---- Data to process

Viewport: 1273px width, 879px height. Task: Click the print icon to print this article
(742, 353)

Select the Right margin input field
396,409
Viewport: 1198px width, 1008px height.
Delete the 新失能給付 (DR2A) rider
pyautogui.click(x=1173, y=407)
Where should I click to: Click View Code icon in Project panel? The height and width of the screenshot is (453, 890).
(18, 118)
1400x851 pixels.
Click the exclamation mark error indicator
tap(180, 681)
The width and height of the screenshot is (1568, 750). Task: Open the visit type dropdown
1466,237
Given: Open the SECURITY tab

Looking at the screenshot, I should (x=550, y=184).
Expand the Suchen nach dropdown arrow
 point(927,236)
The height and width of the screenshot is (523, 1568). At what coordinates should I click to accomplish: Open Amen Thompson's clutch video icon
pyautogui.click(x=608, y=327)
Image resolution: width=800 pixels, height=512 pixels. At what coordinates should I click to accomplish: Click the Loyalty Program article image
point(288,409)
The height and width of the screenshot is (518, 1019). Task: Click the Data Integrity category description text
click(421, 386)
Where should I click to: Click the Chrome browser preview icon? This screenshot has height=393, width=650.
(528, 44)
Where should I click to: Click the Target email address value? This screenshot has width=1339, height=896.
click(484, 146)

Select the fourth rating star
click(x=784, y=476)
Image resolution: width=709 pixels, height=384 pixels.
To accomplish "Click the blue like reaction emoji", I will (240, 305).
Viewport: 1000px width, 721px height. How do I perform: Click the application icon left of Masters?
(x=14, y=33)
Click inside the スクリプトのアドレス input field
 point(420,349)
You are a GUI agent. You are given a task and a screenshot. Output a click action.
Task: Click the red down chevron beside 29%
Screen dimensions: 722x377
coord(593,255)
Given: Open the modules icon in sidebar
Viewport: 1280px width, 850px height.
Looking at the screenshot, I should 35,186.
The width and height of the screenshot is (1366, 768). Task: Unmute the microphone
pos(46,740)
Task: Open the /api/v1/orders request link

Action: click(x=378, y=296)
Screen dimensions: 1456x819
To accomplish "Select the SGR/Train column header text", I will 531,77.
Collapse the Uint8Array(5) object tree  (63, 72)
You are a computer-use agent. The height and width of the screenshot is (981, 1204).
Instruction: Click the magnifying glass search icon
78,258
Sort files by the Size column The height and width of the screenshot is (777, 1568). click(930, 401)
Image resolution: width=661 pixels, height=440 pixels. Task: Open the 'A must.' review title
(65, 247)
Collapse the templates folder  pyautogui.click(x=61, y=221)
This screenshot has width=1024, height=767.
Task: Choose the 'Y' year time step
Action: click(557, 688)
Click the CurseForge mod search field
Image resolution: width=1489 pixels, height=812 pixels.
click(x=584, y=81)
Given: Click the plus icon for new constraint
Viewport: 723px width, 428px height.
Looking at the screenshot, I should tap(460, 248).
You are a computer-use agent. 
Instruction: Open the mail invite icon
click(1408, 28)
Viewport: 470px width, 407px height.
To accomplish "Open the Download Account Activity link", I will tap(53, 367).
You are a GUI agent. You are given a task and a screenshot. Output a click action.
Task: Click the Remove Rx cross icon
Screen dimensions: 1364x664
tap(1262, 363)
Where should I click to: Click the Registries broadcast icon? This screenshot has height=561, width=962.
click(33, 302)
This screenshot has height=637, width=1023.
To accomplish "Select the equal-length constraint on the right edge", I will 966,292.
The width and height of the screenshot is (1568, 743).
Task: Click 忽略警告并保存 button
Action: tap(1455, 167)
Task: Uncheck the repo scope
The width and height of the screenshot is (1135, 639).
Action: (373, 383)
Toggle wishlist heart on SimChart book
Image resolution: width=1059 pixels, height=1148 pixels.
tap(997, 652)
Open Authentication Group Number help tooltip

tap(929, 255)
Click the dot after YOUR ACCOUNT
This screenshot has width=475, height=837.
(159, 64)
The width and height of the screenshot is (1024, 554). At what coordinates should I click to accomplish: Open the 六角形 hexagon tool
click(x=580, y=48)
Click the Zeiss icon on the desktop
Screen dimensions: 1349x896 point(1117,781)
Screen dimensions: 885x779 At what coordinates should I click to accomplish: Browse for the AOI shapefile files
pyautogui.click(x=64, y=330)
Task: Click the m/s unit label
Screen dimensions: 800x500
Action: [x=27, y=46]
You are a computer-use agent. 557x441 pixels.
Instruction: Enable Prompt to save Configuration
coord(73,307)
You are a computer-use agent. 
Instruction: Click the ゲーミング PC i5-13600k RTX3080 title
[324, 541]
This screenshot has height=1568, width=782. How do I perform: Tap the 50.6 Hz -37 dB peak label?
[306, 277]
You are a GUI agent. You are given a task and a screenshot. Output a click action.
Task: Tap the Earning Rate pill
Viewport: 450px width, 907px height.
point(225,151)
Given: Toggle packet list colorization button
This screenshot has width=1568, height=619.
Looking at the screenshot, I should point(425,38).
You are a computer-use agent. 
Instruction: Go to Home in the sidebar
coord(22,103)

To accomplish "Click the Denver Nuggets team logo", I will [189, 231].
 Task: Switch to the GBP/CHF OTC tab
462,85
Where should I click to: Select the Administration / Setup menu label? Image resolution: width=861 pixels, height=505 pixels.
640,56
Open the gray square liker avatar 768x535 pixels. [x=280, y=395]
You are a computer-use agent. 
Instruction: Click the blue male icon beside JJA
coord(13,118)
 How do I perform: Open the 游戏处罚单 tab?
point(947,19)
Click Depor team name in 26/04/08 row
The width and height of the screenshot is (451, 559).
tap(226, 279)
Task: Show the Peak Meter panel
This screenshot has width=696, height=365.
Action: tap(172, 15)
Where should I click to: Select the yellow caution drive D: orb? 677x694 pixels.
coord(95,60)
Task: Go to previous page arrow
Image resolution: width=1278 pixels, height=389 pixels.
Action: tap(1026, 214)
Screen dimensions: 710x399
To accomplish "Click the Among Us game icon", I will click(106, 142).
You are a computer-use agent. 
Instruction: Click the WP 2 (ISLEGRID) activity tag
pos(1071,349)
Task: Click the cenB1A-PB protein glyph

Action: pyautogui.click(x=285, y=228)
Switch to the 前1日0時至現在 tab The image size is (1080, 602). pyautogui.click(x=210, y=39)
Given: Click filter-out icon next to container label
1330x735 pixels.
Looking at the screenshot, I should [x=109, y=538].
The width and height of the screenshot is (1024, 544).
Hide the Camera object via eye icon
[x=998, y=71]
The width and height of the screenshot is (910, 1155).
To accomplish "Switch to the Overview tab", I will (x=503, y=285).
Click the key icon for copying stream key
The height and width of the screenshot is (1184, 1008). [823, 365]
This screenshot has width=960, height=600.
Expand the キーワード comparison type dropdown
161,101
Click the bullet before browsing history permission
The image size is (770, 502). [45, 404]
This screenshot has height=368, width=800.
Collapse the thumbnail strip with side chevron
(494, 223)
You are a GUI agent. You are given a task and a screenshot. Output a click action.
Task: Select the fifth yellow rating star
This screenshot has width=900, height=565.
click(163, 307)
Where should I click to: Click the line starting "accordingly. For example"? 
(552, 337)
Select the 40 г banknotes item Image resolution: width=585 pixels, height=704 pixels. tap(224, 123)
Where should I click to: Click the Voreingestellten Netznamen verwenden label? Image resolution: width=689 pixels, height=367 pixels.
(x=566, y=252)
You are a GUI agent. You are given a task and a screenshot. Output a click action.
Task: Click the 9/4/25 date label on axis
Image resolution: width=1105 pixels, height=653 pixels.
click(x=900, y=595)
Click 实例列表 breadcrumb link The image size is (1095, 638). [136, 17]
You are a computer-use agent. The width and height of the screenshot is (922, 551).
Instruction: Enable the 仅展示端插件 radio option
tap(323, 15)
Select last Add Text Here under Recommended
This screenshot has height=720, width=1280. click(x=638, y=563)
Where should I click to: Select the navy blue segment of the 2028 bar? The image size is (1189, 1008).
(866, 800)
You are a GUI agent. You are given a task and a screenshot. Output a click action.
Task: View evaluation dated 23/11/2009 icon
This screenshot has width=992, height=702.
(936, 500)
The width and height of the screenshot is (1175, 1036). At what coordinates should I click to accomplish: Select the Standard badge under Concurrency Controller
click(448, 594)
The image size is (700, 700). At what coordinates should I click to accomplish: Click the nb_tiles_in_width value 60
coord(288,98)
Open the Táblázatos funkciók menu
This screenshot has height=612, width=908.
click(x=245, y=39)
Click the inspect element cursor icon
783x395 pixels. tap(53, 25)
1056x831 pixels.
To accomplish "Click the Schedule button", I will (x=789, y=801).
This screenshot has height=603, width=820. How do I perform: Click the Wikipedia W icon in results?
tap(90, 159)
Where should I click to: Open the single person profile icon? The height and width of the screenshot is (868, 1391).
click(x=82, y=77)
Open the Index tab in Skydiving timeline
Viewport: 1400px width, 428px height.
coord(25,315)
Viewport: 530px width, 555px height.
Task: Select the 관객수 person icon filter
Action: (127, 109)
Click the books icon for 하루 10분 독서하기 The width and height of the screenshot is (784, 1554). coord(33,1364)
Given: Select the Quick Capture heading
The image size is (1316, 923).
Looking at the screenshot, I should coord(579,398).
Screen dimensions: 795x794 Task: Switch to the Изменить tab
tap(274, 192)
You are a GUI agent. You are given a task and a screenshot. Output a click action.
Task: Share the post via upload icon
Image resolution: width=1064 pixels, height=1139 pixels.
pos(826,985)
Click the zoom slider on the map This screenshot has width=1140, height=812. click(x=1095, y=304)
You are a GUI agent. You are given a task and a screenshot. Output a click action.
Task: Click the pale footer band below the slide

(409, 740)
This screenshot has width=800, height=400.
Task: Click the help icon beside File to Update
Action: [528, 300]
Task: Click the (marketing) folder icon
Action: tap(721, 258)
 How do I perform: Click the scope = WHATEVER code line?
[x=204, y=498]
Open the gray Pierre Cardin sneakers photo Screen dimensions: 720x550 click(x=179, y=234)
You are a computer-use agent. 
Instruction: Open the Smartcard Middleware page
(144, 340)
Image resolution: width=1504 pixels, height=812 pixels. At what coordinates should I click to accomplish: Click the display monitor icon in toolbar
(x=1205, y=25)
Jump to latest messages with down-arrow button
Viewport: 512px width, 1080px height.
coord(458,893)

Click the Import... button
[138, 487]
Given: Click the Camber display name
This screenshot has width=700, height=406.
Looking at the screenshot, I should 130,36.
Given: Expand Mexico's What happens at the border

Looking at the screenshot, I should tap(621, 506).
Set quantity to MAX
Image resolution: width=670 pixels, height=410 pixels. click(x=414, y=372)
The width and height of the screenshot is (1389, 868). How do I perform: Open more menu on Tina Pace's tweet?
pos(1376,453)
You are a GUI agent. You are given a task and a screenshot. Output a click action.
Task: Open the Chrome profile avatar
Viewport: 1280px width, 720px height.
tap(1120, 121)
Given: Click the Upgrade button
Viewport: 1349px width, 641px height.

--------

**Your task**:
Whenever a line in the records above contains the string "column", copy that line.

**Answer section**:
To accomplish "Select the SGR/Train column header text", I will 531,77.
Sort files by the Size column The height and width of the screenshot is (777, 1568). click(930, 401)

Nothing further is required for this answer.